Amlodipine is a second generation calcium channel blocker that has been widely used in the therapy of hypertension and angina pectoris. As a BCS class I drug with high aqueous solubility and high passive permeability, amlodipine has an unusually long Tmax of 4~9 hours after oral administration. Raušl et al. explained this long Tmax with enterohepatic circulation [1]. This hypothesis has been adopted in a recently published PBPK model [2].

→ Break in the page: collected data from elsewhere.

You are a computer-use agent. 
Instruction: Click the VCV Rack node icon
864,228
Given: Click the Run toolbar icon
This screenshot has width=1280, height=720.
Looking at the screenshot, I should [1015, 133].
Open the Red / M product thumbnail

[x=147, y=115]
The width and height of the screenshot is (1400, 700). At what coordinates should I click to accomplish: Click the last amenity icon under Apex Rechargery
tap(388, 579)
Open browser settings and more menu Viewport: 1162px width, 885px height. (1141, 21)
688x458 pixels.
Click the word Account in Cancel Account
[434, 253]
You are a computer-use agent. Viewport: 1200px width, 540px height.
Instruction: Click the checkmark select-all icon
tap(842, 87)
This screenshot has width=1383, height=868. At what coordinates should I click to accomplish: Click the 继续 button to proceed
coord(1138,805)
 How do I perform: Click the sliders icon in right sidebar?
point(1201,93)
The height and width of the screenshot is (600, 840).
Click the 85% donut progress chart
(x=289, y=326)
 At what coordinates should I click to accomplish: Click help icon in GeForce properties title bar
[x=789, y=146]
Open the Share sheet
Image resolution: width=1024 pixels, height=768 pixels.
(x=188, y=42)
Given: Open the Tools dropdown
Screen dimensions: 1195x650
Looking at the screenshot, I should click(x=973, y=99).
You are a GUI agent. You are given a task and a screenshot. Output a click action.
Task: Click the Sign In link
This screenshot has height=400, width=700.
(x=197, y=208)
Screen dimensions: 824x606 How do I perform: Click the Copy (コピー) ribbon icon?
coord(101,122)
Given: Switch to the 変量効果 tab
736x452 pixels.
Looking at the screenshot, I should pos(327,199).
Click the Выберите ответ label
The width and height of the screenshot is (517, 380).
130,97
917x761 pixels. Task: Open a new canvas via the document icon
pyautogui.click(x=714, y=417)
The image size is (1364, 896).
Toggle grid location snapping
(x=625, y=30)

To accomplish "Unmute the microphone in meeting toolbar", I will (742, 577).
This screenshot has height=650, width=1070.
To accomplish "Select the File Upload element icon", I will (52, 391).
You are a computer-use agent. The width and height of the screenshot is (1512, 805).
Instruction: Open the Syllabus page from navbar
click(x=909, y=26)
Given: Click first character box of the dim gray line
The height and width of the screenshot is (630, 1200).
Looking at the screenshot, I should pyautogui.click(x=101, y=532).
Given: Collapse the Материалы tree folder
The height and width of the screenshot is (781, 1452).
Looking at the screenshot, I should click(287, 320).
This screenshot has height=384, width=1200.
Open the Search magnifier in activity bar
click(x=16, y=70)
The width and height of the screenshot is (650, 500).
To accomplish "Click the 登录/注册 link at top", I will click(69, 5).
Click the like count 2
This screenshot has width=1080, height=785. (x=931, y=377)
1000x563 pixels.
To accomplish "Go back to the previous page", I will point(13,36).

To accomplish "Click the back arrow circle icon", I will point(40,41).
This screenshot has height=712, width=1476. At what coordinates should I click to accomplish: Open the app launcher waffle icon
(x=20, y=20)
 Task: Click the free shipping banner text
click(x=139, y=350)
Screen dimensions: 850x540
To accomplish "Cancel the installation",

However, the possibility of enterohepatic circulation of amlodipine is low.
➢ There is no evidence of amlodipine biliary excretion in human.
➢ While delayed Tmax (~ 4 h) of amlodipine was observed in rat after aqueous oral solution administration, studies in bile duct-cannulated rats (Ni et al. [3] and Walker et al. [4]) reported that no or less than 1% of the total dose was detected in the bile and that metabolism is the main clearance mechanism of amlodipine.

On the other hand, lysosomal trapping could be a more plausible explanation of the long Tmax of amlodipine. It has been proposed that lysosomal trapping could cause delayed absorption after oral administration of dextromethorphan [5] and pulmonary administration of Olodaterol [6]. Given that amlodipine has the identified common properties of lysosomotropic agents, such as a LogP > 2 (LogP = 3.0) and a basic pKa between 6.5 and 11 (basic pKa = 9.1), it could be sequestered in the lysosomes during the absorption and resulting in delayed Tmax. In addition, its lysosomal trapping potential has been confirmed by several in vitro cell based assays [7].

Thus, we proposed that the high lysosomal trapping in the enterocytes rather than enterohepatic circulation, is responsible for the long Tmax of amlodipine.

By Jin Dong, Viera Lukacova, Michael B Bolger, Grace Fraczkiewicz

ASCPT 2019 Annual Meeting, March 13-16, 2019, Washington, DC